A few weeks ago I flew to Sydney to speak at a conference. The first leg was on the new Qantas route non-stop from London to Perth, the UK’s longest flight. Two million people live in Perth, of whom 250,000 were born in the UK, so the route makes sense. But I was dreading the length of the flight.
Granted, I wasn’t travelling at the back of the plane, but I was surprised to find the 16-hour flight little worse than an eight- or ten-hour one. For one, there is the unexpected bonus that you can fall asleep whenever you like. On shorter flights, if you miss a narrow window-of-nod an hour or so after take-off, you are doomed to get too little sleep; here you could flip between sleeping, watching films and reading at your whim.
But the real difference is the airliner. The Boeing 787 Dreamliner is to comfort what the Concorde was to speed. Its composite fuselage allows for higher pressurisation and humidity (and larger windows) than on other planes. Cabin air quality seems noticeably better, too, as does the lighting. Even after 16 hours, you step off a 787 without that grimy post-flight sensation where you feel an overwhelming urge to take a hot shower and burn all your clothes.

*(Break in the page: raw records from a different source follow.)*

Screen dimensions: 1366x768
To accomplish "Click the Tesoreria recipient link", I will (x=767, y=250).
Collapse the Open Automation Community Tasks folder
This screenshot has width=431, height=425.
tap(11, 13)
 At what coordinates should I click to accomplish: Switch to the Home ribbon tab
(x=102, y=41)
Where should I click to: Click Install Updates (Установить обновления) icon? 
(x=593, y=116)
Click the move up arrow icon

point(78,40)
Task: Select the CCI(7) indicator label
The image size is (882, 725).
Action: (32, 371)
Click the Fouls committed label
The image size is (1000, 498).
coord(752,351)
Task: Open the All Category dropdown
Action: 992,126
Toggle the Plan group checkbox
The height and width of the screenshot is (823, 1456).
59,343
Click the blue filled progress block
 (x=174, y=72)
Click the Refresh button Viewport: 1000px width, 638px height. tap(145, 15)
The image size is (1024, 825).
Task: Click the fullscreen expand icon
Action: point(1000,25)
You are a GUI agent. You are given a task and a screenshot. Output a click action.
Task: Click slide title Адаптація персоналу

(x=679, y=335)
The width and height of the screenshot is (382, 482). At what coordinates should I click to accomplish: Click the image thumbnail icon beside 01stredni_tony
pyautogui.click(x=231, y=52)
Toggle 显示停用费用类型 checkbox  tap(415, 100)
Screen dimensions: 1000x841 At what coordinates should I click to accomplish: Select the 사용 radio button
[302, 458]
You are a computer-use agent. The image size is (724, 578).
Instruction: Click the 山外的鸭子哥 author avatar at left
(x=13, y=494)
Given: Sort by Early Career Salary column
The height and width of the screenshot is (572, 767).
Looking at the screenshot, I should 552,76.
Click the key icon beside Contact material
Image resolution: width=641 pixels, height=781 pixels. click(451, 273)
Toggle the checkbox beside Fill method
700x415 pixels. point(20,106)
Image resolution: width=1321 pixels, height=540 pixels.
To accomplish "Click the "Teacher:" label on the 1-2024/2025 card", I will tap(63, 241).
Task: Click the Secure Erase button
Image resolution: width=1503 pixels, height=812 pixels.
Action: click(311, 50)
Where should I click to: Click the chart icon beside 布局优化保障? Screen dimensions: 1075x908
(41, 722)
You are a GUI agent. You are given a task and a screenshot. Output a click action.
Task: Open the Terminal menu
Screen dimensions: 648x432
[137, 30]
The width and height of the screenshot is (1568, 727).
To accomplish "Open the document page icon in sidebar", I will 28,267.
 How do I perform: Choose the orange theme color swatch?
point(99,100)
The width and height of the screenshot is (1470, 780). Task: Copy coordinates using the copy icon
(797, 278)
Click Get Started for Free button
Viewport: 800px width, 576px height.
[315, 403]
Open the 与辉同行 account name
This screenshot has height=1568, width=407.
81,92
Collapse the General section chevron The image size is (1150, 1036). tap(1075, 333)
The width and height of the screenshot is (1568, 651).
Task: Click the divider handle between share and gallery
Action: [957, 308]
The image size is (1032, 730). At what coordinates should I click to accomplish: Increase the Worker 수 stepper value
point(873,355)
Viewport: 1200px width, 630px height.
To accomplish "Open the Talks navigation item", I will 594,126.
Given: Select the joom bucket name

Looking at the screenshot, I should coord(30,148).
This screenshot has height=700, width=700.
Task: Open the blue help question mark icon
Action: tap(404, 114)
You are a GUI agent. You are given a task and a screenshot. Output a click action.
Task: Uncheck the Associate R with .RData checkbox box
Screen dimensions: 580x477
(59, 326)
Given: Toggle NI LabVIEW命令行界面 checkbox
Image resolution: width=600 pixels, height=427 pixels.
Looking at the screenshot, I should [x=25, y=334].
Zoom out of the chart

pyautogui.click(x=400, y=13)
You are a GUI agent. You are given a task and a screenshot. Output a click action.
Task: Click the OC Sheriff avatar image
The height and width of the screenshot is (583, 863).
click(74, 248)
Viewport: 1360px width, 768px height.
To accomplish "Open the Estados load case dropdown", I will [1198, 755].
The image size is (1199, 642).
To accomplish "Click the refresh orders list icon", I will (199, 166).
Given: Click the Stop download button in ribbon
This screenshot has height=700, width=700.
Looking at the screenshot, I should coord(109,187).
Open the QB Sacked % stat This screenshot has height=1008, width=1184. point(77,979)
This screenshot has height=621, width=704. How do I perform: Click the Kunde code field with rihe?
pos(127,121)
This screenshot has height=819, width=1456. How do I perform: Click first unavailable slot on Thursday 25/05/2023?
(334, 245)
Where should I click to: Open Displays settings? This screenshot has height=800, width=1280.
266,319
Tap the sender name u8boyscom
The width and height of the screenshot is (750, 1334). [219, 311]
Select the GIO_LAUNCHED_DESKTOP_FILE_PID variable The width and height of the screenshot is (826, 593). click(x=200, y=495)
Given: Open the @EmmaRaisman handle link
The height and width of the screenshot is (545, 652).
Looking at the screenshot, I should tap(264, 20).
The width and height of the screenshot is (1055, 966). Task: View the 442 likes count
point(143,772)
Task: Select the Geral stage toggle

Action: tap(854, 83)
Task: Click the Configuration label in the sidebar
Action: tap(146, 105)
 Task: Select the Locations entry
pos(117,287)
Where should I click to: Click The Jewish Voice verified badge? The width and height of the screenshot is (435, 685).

But the 787 is important in another way. It represents a bet by Boeing on a future of long-haul travel that is less hubby and spokey, where people can fly direct from A to C without changing planes at B. On the other side of that bet is Airbus with the giant A380; its creators bet on a future in which passengers would have to change planes, transiting from smaller aircraft to huge ones in the interests of greater scale and efficiency.
The good news for fans of better not bigger is that Boeing’s vision seems to be winning. Here in Britain, the 787 has made possible new direct flights not only to Perth but to Nashville, Austin, San Jose, New Orleans, Santiago, Chennai and Hyderabad, plus a rash of new seasonal charters, such as Manchester to Langkawi. Emirates aside, airlines use the A380 only on pre-existing routes.
This is a useful reminder that bigger doesn’t always mean better. One way of looking at the world is as a conflict between scale and variety. Scale generally delivers more efficiency; variety offers more freedom of choice, more competition and better scope for innovation.
By concentrating economic activity into fewer, larger hubs, globalisation has inarguably made the world more efficient. What is harder to assess is the hidden price we pay for efficiency gains through loss of variety. To give one example, the US beer industry 20 years ago was by some margin the most efficient in the world, with the four brewers who controlled 94 per cent of the market enjoying massive scale-gains in production and distribution. The only problem was that 94 per cent of American beer was also consistently dreadful. I finally lost all faith in economics when I read a paper by an American economist castigating the German brewing industry for its inefficiency.
In any case, the world is mostly getting richer. At the risk of stating the obvious, richer people generally favour a wider choice of higher-priced, better quality products for which they will pay a bit more. Businesses, however, spend most of their time fixated on producing larger quantities of homogeneous products as cheaply as possible.
Even with the Boeing 787, the accountants could claim a small victory. Boeing designed it to have a bum-friendly 2-4-2 seating configuration in economy class. Every single airline so far has made them squeeze in an extra seat in every row in a family-unfriendly 3-3-3 arrangement.